**Provided records:**
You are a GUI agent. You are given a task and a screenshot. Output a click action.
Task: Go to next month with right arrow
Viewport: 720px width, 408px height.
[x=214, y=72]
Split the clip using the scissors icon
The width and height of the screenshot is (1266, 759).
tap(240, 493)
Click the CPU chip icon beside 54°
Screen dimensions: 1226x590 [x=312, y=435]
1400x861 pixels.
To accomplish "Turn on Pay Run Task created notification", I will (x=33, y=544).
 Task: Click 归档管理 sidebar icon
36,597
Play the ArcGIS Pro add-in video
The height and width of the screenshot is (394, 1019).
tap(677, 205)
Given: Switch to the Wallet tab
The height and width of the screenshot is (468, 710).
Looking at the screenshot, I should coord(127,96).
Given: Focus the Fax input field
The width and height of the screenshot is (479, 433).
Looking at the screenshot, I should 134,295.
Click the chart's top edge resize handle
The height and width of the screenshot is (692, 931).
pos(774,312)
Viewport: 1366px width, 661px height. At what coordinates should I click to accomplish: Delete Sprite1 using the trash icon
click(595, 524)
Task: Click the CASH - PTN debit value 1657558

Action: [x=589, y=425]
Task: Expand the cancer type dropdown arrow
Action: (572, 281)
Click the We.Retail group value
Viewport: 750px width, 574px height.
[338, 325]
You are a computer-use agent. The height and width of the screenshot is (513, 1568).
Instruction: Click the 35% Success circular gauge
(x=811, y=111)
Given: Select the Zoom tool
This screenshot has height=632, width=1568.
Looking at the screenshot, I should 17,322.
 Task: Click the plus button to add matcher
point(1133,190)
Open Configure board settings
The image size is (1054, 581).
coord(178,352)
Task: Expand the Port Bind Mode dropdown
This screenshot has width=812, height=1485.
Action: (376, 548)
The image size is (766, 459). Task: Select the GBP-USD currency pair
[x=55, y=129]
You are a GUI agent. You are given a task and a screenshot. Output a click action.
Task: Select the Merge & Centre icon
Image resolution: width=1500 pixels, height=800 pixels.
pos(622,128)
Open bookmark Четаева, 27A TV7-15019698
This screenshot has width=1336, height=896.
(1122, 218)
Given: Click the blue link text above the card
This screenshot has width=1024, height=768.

**Problem to work on:** Set down each entry again, exactly as written.

**Finished exercise:**
You are a GUI agent. You are given a task and a screenshot. Output a click action.
Task: Go to next month with right arrow
Viewport: 720px width, 408px height.
[x=214, y=72]
Split the clip using the scissors icon
The width and height of the screenshot is (1266, 759).
tap(240, 493)
Click the CPU chip icon beside 54°
Screen dimensions: 1226x590 [x=312, y=435]
1400x861 pixels.
To accomplish "Turn on Pay Run Task created notification", I will (x=33, y=544).
 Task: Click 归档管理 sidebar icon
36,597
Play the ArcGIS Pro add-in video
The height and width of the screenshot is (394, 1019).
tap(677, 205)
Given: Switch to the Wallet tab
The height and width of the screenshot is (468, 710).
Looking at the screenshot, I should coord(127,96).
Given: Focus the Fax input field
The width and height of the screenshot is (479, 433).
Looking at the screenshot, I should 134,295.
Click the chart's top edge resize handle
The height and width of the screenshot is (692, 931).
pos(774,312)
Viewport: 1366px width, 661px height. At what coordinates should I click to accomplish: Delete Sprite1 using the trash icon
click(595, 524)
Task: Click the CASH - PTN debit value 1657558

Action: [x=589, y=425]
Task: Expand the cancer type dropdown arrow
Action: (572, 281)
Click the We.Retail group value
Viewport: 750px width, 574px height.
[338, 325]
You are a computer-use agent. The height and width of the screenshot is (513, 1568).
Instruction: Click the 35% Success circular gauge
(x=811, y=111)
Given: Select the Zoom tool
This screenshot has height=632, width=1568.
Looking at the screenshot, I should 17,322.
 Task: Click the plus button to add matcher
point(1133,190)
Open Configure board settings
The image size is (1054, 581).
coord(178,352)
Task: Expand the Port Bind Mode dropdown
This screenshot has width=812, height=1485.
Action: (376, 548)
The image size is (766, 459). Task: Select the GBP-USD currency pair
[x=55, y=129]
You are a GUI agent. You are given a task and a screenshot. Output a click action.
Task: Select the Merge & Centre icon
Image resolution: width=1500 pixels, height=800 pixels.
pos(622,128)
Open bookmark Четаева, 27A TV7-15019698
This screenshot has width=1336, height=896.
(1122, 218)
Given: Click the blue link text above the card
This screenshot has width=1024, height=768.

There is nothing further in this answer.